The problem states that the number of homework problems decreased exponentially. This means that for every equal interval of time, the number of problems is multiplied by a constant factor. We are given that the initial number of problems was 1400. After 25 minutes, the number of problems decreased to 1000.

To find the decay factor for this 25-minute period, we divide the final number of problems by the initial number of problems:

$$ \text{Factor (25 minutes)} = \frac{\text{Problems after 25 min}}{\text{Initial Problems}} $$

Substitute the given values:

$$ \text{Factor (25 minutes)} = \frac{1000}{1400} = \frac{10}{14} = \frac{5}{7} $$

This means that in 25 minutes, the number of problems becomes $$\frac{5}{7}$$ of its original amount.

**step2 Determine the Overall Desired Decay Factor**

We need to find out how long it would take until only 500 problems remained. The initial number of problems was 1400. To find the overall decay factor needed to reach 500 problems from 1400 problems, we perform a similar division:

$$ \text{Overall Factor} = \frac{\text{Desired Final Problems}}{\text{Initial Problems}} $$

Substitute the desired values:

$$ \text{Overall Factor} = \frac{500}{1400} = \frac{5}{14} $$

This means we want the number of problems to become $$\frac{5}{14}$$ of its original amount.

**step3 Relate the Decay Factors and Identify Additional Decay Needed**

We have two important factors: the factor for the first 25 minutes ($$\frac{5}{7}$$) and the overall factor we want to achieve ($$\frac{5}{14}$$). Let's see how these factors are related:

$$ \frac{5}{14} = \frac{1}{2} \times \frac{5}{7} $$

This relationship tells us that the total decrease is equivalent to the decrease that occurred in the first 25 minutes (which multiplied problems by $$\frac{5}{7}$$), followed by an additional decrease that multiplies the problems by $$\frac{1}{2}$$ (halves them). This means that after the initial 25 minutes (when there were 1000 problems), we need to find how much *more time* is required for these 1000 problems to reduce to 500 problems (i.e., to halve).

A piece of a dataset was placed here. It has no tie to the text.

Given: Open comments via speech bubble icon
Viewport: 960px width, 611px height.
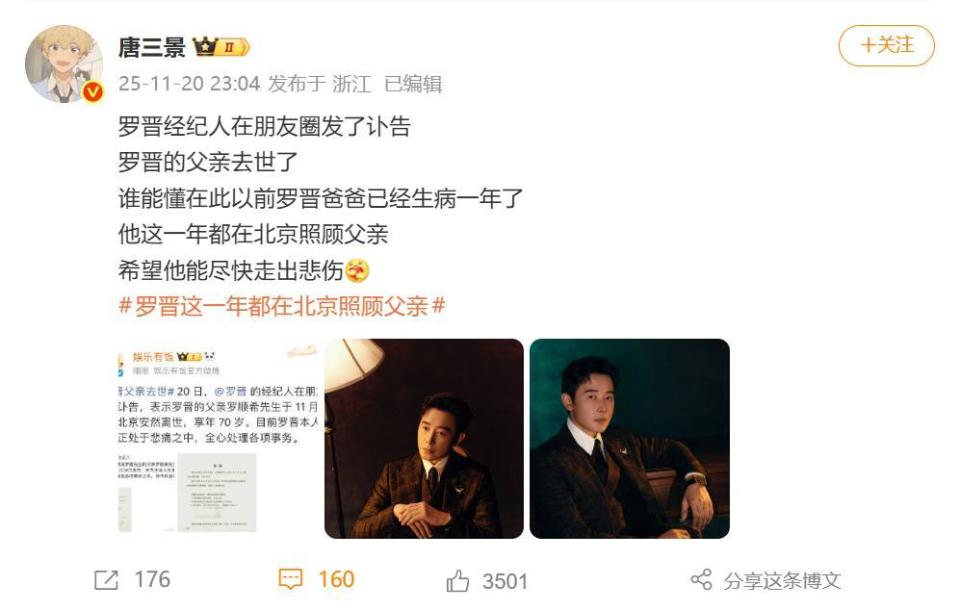Looking at the screenshot, I should [x=290, y=579].
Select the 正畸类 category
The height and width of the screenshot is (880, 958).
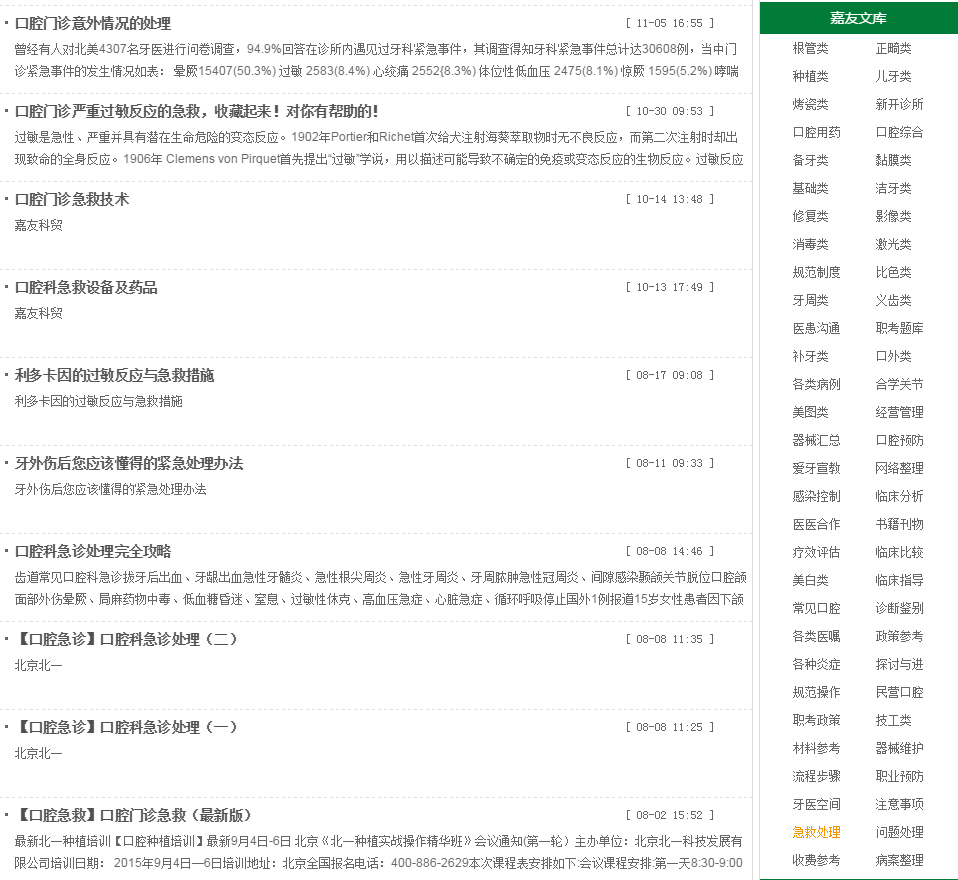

**step4 Calculate the Additional Time Required to Halve the Problems**

Since the decrease is exponential, the time it takes for the number of problems to be multiplied by a certain factor (like halving) is consistent. We know that in 25 minutes, the problems are multiplied by $$\frac{5}{7}$$. We want to find out how many "25-minute periods" of decay are equivalent to a halving (multiplying by $$\frac{1}{2}$$).

Let $$x$$ be the number of "25-minute periods" that cause the problems to be halved. This means:

$$ \left(\frac{5}{7}\right)^x = \frac{1}{2} $$

To find $$x$$ (the power to which $$\frac{5}{7}$$ must be raised to get $$\frac{1}{2}$$), we use an operation called logarithm. While the specific properties of logarithms are typically covered in higher-level mathematics, the calculation itself can be performed using a calculator. This calculation determines the "relative duration" of halving compared to the 25-minute interval.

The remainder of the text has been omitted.